A Simple, Wonderful Parallel [Luke 5:1-11 & Matt 7:21-23]

Jesus, Peter, and the Fishers[Read: Luke 5:1-11 & Matthew 7:21-23]

 Peter had caught nothing on his own; he did not have the power to catch anything on his own. It was not until our Lord commanded Peter to “put out into the deep and let down [his] nets for a catch,”[ Luke 5:4b] and Peter reluctantly did so,[ 5:5] that he and his fellow fishermen caught an abundance of fish.

And at this point, the Holy Spirit tells us that “when Simon Peter saw it, he fell down at Jesus’ knees, saying, ‘Depart from me, for I am a sinful man, O Lord.'”[ Luke 5:8] Peter had been given eyes to see, ears to hear, and a heart to understand that Christ is Lord, Yahweh, the Holy One of Israel who is “of purer eyes than to see evil and [who] cannot look at wrong.”[ Hab 1:13] Peter acknowledged his own great sinfulness, his unworthiness of having Christ the Lord God Almighty stand before him, show him mercy and kindness and bless his otherwise fruitless task.

The guilt of his sin exposed by the glory of our Lord Jesus Christ drove Peter to the ground in repentance. And note our Lord Jesus’ response: “Do not be afraid; from now on you will be catching men.”[ 5:10b] Do not be afraid. Let those words sink in, brethren. What fear is there for the forgiven sinner? There is, to be sure, reverence for God. But terror of God’s judgment? Not at all. For it is written: “…whoever hears [Christ’s] word and believes Him who sent [Christ] has eternal life. He does not come into judgment, but has passed from death to life.”[ John 5:24] What terror, therefore, is there? There is none.

This isn’t true of those, however, who trust in their own works. Observe how the wicked tell our Lord Jesus: “…did we not prophesy in your name, and cast out demons in your name, and do many mighty works in your name?”[ Matt 7:22] There is no fear of God before their eyes, the Spirit declares.[ Rom 3:18] Hence, our Lord will tell them: “I never knew you; depart from me you workers of lawlessness.”[ Matt 7:23] Note the contrast, brethren! Those who have repented in this life and cried out depart from me for a I am a sinful man are not those to whom our Lord Jesus will declare “Depart from Me you workers of lawlessness.”

Note, therefore, the parallel here. It is an antithetical parallel, the former underscoring that God receives repentant sinners who know their wretchedness, the latter is proof that God rejects those who are blind to their own wretchedness. Likewise, it is a demonstration that the grace of God is not given to all men but only those whom God has chosen in Christ. Christ knew Peter; the wicked have never been known by Christ.
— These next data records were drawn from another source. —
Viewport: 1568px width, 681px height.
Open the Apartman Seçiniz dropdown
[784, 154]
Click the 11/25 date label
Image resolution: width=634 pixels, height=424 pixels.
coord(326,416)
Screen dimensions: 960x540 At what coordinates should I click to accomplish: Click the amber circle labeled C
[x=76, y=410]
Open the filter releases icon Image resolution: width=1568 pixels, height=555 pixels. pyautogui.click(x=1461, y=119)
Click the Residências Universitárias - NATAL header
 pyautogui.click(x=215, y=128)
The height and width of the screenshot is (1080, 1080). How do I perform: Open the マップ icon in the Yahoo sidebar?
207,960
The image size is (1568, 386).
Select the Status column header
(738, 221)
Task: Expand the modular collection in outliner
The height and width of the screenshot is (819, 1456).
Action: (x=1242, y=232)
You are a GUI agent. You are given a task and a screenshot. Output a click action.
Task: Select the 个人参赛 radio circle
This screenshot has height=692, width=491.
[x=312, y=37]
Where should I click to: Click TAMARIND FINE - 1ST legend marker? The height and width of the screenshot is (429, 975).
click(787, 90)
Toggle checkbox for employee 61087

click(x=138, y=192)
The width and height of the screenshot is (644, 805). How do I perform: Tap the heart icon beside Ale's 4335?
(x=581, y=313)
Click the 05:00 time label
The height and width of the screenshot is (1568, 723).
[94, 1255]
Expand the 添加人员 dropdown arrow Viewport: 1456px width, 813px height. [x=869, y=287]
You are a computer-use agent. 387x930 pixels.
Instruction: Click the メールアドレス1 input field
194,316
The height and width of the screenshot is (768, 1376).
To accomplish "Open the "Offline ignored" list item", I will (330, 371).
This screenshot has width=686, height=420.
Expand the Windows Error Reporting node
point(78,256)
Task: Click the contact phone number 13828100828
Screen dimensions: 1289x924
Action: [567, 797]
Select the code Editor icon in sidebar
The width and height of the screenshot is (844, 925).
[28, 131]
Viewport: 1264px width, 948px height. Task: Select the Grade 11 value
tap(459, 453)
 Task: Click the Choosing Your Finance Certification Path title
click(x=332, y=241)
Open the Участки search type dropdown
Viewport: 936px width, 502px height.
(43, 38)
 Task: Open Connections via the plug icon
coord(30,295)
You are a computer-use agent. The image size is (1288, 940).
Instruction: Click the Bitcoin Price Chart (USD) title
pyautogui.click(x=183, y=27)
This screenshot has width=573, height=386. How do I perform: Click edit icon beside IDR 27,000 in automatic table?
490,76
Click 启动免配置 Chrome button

Peter fell before Christ, disrobed of all pretenses to any righteousness in himself and repented; the unregenerate stand before Christ and present their works done in His name as if they would merit Christ’s favor. Peter was forgiven, declared righteous; even the works of the wicked that are done in Christ’s name are wickedness.

Peter’s “Depart from me for I am a sinful man, O Lord,” stands in direct opposition to the words of the wicked who cry out “Lord, lord, have we not…?” To Peter, and all who trust in Him, He declares: “Do not be afraid.” To those who are not fearful of the judgment of God abiding on them, He declares: “Depart from Me.”



5 thoughts on “A Simple, Wonderful Parallel [Luke 5:1-11 & Matt 7:21-23]

  1. Heather says:

    Food for the soul, Hiram.

    Peter’s response brings to mind Isaiah’s lament that he was a dead man on account of being sinful yet having “seen the King, the LORD of hosts”. He wasn’t turned away either, but rather, cleansed and sent out.

    It is stunning how frequently Scripture speaks against human pride and “self-propelled righteousness”.


    • hiram says:

      Amen, Heather.

      Death to self is something that only the Holy Spirit can produce in humans. Our natural tendency is to see ourselves as determining good and evil, just as our parents did in the Garden.

      Our natural tendency is also to see ourselves as the ones who will save ourselves, just as our parents did in the Garden.

      Thankfully, God mercifully causes men to see that they are totally incapacitated by sin apart from God granting them spiritual life, and that they are unable to ever save themselves.

      Salvation belongs to the Lord of Hosts.
      Soli. Deo. Gloria.


  2. KG says:

    Excellent insight and observation. In fact, I would like to include this contrasting illustration in an upcoming sermon. Thank you for the post.